Alle spalle del Campanile di San Marco si è fatta la storia del commercio, di un territorio, di un popolo che umilmente continua solo a scacciare la miseria.
La miseria non ha gambe. Quando arriva lì rimane. Si può solo sperare di avere la forza per mandarla via. E a Roncade, piccolo borgo a 13 km da Treviso, lo sanno bene.
Nel corso dei secoli il paese è stato un puntino con attorno terra, solo e soltanto terra. Lì non c’era ricchezza per vivere. I campi potevano offrire unicamente fatica e sudore. Quello è un territorio molto vicino al Polesine, quest’ultimo famoso per le vicissitudini del grano, dei mulini e della famiglia Scacerni se n’è scritto anche nella saga capolavoro de “Il Mulino del Po“.
Roncade, un borgo nato non a caso
Meno si conosce, invece, della coltivazione della vite, del vino, e delle traversie contadine della famiglia Nichele di cui ora parleremo. Il borgo della famiglia, Roncade, un po’ come tutti i borghi non è nato lì per caso.
Il paese, infatti, gode del passaggio del fiume Musestre, affluente del fiume Sile, entrambi di origine risorgiva e non torrentizia, che hanno permesso nel corso dei secoli la navigazione e il traporto delle merci da un posto ad un altro, per provare a scacciare la certa povertà del vivere di sola terra.
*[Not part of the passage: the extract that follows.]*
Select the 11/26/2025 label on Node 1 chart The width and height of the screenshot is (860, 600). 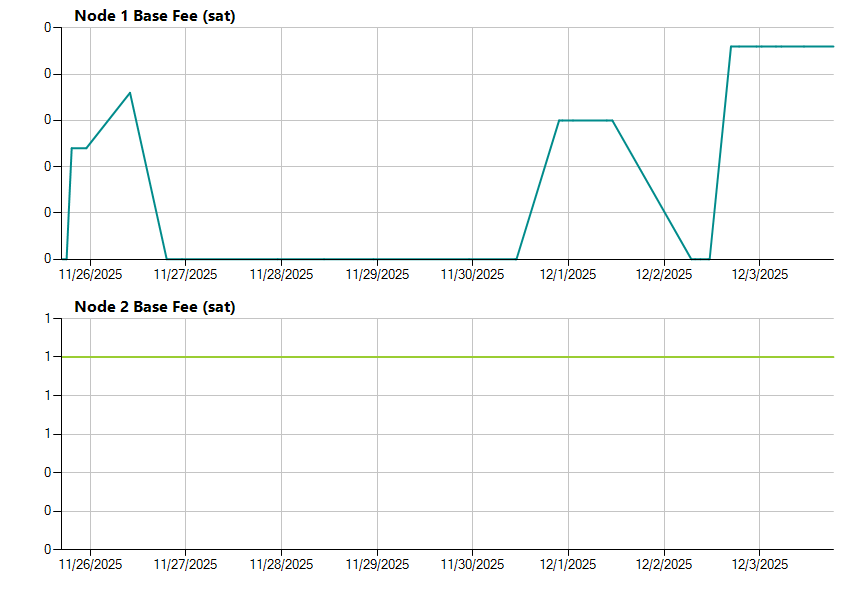(90, 274)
Il fiume Sile, poi, non termina il suo corso in un posto qualsiasi: sfocia proprio in mezzo alla Laguna Veneta, ai piedi di Venezia, che un tempo è stata la capitale assetata della Repubblica Serenissima.
Così, proprio nella più bella e più importante piazza del mercato, che si inginocchia ai piedi del Campanile di San Marco, venivano recitate le giaculatorie di chi voleva fare buoni affari con il commercio del vino. Perché quel tipo di commercio, non era certo semplice. Manteneva un’alea d’imponderabile rischio che veniva affrontato o con la fede o con la superstizione.
L’ombra (de vin) alle spalle del Campanile
Infatti, per alcuni mercanti il commercio, una volta arrivati nella Piazza, era una cosa semplice; dovevano solamente rimanere fermi ad attendere che le borse più ricche e capienti della città coprissero d’oro i loro affari, magari acquistando spezie o tessuti.
La vita dei mercanti di vino, invece, era tutt’altro che comoda, perché oltre alle incertezze del trasporto, verosimilmente, erano anche costretti a trovare un rifugio dal sole della piazza per sfuggire dalla canicola.
Infatti, si dice che i venditori fossero costretti a inseguire ad ogni ora l’ombra del Campanile per cercare di evitare che il calore, assieme al pessimo livello di igiene delle botti, attivassero quei processi di derivazione capaci di trasformare il vino in aceto. Altro che miracolo!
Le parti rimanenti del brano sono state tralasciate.